Now as far as a 351w and 351M they are completley different engines. The W stands for Windsor. The M stands for Clevland Modified. Basically an M motor is almost idnetical to a Clevland except that Ford made the block wider on the M motors to have the same bolt pattern as a Big Block (429/460). The True Clevland has the same pattern as the Windsor. The M/Clevlands could turn alot of HP stock with just a 4bbl upgrade and a decent manifold because the heads breathed really well. The 4v heads from a Clevland were the best and would bolt to an M. However the 351C 4bbl motor also had a 4 bolt main and was a very tough coveted engine in the race circut but not really a good motor for a truck. Not enough low end torque. The 460 is the best choice for a truck as it's a brute. L&L adaptors used to make the conversion kit. Don't know if it's still available but probably. The M motors had weak low ends and often spun bearings. They had poor oiling circuts and IIRC the oil went to the upper end of the motor first. an M motor needs well over 45 psi of Oil Pressure. In fact 60+ is ideal. The Melling High Volume Oil Pumps of the era were a guarateed crank killer as they did not put out enough oil pressure. The M Motors particularly the 400M ran hot as well.
a 351W is almost the same as a 302 although IIRC the rotation was different or something stupid on the cam/dist..not sure. Long time ago. They were junk too. Best engine ford ever made was the 429 SCJ.
The FE series were pretty tough engines too. The 4bbl clevland was a good motor for racing. The rest were junk.
 
BTW a cool swap would be a 6.9 diesel with a banks. Would not be hard to do.

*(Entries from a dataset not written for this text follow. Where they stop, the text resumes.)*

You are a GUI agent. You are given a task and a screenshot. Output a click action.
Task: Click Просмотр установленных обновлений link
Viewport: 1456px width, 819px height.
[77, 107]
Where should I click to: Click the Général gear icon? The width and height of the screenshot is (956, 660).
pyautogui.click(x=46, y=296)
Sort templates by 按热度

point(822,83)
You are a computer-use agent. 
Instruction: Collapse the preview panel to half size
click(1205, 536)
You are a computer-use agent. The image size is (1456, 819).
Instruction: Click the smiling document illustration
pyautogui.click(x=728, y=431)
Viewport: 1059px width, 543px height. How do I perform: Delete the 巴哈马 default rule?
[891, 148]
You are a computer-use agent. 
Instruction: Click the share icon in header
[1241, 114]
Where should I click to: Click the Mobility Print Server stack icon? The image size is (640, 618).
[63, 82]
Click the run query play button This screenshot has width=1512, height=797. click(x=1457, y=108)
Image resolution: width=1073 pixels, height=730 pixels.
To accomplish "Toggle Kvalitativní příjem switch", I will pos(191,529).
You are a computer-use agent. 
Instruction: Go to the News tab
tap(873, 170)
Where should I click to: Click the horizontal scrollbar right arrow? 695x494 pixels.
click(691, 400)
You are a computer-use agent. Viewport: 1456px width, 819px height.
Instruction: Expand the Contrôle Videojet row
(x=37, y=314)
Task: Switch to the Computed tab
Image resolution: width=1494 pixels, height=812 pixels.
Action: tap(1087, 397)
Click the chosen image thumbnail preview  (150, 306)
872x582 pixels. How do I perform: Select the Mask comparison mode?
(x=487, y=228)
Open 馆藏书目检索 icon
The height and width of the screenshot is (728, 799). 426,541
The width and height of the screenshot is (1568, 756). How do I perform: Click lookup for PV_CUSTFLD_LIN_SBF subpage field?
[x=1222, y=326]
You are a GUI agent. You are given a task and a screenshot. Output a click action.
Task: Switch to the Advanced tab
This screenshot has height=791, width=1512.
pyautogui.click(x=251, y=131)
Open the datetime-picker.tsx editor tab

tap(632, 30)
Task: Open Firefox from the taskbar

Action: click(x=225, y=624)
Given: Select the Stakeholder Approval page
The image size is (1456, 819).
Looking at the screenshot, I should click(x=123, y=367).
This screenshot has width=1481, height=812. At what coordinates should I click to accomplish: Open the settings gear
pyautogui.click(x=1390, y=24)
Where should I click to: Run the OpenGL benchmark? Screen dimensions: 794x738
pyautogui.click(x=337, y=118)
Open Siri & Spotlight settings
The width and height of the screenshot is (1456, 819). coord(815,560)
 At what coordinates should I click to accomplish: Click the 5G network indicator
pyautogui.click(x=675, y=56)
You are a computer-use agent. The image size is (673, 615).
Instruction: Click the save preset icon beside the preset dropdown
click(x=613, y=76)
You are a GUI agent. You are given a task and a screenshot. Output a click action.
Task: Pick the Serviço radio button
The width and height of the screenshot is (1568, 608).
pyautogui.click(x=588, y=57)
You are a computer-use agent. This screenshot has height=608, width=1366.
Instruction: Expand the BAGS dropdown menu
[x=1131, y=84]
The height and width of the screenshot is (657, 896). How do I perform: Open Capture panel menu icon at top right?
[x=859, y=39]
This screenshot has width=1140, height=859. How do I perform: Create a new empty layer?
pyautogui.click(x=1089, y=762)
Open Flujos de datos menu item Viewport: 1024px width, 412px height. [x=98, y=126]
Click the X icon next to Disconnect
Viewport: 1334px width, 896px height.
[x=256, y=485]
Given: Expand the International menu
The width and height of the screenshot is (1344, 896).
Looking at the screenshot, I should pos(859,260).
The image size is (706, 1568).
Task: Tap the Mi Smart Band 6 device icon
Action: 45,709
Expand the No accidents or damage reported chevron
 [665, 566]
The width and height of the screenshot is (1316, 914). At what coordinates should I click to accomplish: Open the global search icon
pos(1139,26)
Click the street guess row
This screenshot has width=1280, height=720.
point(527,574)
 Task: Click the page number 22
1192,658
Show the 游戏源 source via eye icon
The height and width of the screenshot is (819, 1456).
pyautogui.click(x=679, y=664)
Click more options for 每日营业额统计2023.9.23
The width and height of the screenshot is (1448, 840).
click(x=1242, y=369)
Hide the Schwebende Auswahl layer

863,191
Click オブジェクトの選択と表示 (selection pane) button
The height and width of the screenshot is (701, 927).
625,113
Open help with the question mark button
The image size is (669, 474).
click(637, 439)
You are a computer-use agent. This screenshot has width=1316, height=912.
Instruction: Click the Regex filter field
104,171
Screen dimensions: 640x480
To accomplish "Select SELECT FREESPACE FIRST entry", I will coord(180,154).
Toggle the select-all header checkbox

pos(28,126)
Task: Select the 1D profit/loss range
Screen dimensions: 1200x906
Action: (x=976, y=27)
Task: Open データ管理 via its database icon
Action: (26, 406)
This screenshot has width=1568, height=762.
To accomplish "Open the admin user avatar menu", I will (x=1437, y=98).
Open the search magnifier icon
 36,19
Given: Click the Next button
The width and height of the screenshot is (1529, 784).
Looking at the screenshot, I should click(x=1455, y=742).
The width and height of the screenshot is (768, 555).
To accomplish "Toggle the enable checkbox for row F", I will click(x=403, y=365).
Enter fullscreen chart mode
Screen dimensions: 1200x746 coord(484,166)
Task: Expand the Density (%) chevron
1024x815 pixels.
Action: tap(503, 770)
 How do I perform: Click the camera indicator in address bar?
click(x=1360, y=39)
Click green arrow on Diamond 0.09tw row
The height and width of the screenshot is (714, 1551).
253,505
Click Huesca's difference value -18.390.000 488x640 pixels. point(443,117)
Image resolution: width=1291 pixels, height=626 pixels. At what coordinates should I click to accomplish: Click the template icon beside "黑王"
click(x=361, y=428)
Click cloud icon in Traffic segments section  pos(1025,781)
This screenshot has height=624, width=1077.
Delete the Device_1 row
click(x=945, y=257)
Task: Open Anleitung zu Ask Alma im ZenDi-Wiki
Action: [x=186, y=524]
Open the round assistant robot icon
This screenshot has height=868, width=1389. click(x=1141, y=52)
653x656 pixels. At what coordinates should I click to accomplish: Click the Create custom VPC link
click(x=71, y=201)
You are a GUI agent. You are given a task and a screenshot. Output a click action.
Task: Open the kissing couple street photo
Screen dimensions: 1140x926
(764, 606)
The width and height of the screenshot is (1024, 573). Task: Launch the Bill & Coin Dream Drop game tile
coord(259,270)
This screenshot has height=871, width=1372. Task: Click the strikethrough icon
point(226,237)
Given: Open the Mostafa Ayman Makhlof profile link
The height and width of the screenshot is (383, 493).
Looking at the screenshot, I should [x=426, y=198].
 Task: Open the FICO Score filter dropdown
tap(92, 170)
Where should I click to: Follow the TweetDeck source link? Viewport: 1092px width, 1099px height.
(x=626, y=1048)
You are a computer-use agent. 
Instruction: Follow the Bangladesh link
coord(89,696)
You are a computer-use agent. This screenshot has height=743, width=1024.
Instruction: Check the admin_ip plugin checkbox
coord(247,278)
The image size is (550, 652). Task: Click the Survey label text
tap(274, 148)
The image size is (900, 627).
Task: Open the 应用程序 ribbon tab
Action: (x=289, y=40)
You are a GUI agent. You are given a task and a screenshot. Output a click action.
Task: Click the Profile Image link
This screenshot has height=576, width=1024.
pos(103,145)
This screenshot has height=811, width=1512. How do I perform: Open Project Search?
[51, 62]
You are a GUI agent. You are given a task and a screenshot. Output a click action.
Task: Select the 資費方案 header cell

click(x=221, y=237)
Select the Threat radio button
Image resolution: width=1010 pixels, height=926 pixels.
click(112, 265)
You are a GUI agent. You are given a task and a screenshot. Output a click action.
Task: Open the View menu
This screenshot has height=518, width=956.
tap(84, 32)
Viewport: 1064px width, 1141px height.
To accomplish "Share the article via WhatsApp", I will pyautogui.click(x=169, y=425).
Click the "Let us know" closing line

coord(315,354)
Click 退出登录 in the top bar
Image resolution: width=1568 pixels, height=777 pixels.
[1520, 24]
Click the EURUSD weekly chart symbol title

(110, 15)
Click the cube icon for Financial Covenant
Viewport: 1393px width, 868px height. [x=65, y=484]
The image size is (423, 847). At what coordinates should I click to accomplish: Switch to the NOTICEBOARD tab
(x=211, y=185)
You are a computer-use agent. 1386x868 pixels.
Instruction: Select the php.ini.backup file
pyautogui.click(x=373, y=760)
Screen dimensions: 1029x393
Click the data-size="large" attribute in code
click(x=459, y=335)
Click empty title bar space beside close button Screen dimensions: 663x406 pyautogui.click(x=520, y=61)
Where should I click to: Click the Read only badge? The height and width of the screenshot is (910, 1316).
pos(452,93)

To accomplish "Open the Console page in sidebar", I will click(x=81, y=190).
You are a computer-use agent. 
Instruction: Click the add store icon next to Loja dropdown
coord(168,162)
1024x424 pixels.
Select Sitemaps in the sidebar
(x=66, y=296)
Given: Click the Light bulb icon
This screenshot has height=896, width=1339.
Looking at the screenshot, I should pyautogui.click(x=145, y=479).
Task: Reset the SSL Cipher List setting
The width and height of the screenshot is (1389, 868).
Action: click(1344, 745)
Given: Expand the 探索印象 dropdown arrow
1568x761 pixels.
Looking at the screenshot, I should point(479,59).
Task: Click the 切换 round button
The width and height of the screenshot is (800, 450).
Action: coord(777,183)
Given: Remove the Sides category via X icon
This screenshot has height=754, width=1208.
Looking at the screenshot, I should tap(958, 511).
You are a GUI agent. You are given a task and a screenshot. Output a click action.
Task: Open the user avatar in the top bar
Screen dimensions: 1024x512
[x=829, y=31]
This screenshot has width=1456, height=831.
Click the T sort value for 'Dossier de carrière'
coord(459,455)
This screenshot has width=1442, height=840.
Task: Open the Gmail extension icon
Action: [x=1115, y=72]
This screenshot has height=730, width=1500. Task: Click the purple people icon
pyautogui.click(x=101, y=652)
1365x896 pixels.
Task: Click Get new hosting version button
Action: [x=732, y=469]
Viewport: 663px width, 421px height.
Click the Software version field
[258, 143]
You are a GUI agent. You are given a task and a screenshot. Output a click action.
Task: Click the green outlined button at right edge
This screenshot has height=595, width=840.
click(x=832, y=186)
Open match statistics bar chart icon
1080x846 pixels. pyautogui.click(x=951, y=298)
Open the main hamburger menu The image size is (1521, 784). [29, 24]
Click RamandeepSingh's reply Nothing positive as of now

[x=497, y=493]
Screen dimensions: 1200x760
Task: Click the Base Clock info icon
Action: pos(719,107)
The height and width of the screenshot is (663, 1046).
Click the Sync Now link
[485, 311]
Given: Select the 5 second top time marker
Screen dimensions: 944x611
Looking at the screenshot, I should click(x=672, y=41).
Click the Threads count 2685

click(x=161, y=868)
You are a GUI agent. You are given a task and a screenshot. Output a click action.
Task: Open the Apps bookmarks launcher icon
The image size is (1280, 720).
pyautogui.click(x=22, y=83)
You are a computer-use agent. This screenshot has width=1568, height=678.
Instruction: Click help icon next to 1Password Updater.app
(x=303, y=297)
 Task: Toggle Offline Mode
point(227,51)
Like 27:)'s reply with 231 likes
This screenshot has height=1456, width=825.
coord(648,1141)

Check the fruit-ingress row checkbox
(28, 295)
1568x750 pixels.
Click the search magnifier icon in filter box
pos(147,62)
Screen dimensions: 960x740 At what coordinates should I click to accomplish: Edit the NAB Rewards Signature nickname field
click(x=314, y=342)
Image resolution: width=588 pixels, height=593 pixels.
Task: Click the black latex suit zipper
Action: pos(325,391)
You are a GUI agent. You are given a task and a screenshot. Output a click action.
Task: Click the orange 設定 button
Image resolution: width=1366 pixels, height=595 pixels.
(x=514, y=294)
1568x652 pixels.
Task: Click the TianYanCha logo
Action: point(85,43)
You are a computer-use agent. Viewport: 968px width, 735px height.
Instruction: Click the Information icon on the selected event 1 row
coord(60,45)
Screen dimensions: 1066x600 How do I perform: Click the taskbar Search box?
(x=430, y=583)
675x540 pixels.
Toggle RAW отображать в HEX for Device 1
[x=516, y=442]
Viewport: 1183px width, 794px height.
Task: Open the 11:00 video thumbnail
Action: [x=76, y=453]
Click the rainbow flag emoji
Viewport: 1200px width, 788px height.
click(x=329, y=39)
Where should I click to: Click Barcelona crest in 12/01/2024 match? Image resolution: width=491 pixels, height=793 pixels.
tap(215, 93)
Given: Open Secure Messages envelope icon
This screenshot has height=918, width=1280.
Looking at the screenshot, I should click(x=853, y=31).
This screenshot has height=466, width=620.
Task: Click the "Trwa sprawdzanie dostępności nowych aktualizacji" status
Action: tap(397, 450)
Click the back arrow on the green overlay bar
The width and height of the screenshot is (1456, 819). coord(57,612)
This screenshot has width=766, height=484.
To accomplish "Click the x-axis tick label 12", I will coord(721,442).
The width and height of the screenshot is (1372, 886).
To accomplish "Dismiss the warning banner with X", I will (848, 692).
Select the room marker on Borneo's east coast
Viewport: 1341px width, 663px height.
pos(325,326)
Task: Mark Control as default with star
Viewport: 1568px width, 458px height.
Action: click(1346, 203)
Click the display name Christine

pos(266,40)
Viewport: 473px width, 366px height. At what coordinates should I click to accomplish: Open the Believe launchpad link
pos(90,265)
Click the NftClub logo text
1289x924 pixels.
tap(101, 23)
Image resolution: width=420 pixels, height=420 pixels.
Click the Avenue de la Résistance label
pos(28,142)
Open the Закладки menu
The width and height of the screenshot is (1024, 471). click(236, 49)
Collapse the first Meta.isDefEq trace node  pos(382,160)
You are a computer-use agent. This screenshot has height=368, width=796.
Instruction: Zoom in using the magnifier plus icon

holy hell,like i said i'm not scared of hard work,but i really don't even need this truck,so that much work i really don't want to do,lol.

sad part is that this truck is in INCREDIBLE shape for the year,now it sits in a snow bank drooling all over itself.

if i needed it as a regular farm truck,the big block swap would be cool,but it may just be for sale in the end as it just sits around most of the time.

it's a damn shame to let it sit around when someone somewhere might be able to use it.